GCC 10.2.1 Released

Iain Buclaw ibuclaw at gdcproject.org
Mon Aug 24 23:49:42 UTC 2020


On Monday, 24 August 2020 at 21:40:08 UTC, H. S. Teoh wrote:
> On Mon, Aug 24, 2020 at 09:24:23PM +0000, Iain Buclaw via 
> Digitalmars-d-announce wrote: [...]
>> GCC 10.2 is a bug-fix release from the GCC 10 branch 
>> containing important fixes for regressions and serious bugs 
>> found GCC 10.1.
>
> Thanks for all of your efforts, Iain!!
>
>
> [...]
>> Also fixed is a compile-time performance bug when using 
>> `static foreach'.
> [...]
>> Compilation time has been reduced from around 40 to 0.08 
>> seconds. Memory consumption is also reduced from 3.5GB to 
>> 55MB. (Thanks BorisCarvajal!)
> [...]
>
> Wow.

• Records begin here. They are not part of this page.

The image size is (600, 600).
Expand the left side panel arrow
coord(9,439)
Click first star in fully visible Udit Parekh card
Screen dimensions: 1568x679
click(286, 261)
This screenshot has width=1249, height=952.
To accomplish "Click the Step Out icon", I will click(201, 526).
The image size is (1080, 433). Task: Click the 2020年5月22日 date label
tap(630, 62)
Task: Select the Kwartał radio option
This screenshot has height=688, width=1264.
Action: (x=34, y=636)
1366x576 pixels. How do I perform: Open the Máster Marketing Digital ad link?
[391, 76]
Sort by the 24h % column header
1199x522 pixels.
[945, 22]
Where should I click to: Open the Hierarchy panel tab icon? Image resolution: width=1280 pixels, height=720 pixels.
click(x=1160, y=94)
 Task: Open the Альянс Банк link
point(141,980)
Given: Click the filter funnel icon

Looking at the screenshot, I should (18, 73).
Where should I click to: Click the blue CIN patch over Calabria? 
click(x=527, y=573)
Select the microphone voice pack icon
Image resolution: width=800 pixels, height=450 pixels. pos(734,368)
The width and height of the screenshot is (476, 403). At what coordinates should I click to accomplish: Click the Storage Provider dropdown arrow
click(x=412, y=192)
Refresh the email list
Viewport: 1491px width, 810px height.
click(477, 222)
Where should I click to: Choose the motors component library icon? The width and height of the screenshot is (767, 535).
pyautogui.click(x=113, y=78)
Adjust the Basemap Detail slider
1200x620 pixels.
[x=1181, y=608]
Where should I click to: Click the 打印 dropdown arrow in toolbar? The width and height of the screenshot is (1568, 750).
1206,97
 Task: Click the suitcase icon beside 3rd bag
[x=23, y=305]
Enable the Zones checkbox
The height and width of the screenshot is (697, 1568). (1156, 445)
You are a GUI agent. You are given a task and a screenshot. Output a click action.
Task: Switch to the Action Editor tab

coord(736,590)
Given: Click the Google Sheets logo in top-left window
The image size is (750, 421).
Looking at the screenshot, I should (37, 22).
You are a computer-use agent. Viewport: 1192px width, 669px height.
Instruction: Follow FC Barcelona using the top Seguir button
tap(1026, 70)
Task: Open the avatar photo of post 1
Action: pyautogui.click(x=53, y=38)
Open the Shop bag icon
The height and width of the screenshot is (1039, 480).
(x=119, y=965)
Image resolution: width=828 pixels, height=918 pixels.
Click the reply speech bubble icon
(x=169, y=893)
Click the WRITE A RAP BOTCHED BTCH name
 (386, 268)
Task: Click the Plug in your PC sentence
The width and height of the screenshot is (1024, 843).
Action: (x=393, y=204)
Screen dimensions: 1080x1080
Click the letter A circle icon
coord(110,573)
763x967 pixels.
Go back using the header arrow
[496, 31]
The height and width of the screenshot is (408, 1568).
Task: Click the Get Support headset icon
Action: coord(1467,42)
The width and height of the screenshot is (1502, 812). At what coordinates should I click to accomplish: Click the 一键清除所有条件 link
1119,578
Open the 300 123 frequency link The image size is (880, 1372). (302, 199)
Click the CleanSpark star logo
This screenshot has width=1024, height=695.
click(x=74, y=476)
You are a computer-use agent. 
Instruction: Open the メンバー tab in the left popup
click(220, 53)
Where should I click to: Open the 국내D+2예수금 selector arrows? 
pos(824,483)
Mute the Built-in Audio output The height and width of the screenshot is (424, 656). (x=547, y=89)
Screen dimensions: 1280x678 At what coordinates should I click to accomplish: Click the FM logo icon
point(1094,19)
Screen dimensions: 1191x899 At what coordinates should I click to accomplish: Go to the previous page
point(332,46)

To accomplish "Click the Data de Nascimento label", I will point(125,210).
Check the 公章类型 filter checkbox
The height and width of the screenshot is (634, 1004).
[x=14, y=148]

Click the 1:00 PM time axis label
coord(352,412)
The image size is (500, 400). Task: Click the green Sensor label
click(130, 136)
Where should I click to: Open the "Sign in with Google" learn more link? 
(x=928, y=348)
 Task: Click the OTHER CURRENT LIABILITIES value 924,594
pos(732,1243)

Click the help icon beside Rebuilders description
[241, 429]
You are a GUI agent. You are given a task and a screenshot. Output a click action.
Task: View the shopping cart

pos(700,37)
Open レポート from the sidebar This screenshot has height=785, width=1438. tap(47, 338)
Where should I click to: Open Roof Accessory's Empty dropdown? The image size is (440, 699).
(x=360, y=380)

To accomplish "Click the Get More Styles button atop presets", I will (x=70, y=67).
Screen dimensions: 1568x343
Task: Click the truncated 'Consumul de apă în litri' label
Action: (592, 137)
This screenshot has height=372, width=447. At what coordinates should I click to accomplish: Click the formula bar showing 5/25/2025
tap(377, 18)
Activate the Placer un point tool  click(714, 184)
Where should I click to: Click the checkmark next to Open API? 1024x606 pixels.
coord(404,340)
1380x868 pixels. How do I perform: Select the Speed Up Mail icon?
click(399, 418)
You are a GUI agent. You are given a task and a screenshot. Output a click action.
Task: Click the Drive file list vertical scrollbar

That's a pretty major improvement!  Is this improvement 
> upstreamed?
>

It was backported from this PR 
https://github.com/dlang/dmd/pull/11303 (see PR 11335)

> Just out of curiosity, which language version will the next GCC 
> release have?  Currently, my version of GDC gives __VERSION__ 
> as 2.076, which is pretty old (whereas LDC gives 2.093, 
> basically on par with DMD).  Will the next GDC major release 
> have a significantly-updated language version?
>

Likely the deciding factor will come down to how much free time I 
will get to do so.  There's still a few outstanding issues in 
dmd-master and gcc middle-end that have hampered progress by a 
few weeks.

> (I understand that the original plan was to get a foot in GCC's 
> door first, for bootstrapping reasons, then now that we have 
> GDC in the official GCC distribution, we can bootstrap to a 
> much more up-to-date front-end version.)
>

That is correct, so far I've yanked out the old C++ sources and 
replaced them with D, and the end result is a compiler that links 
and passes 99% of the testsuite.  Though I wonder if it might be 
possible take advantage of GCC's bootstrap process and keep both 
in-tree for the benefit of incomplete ports.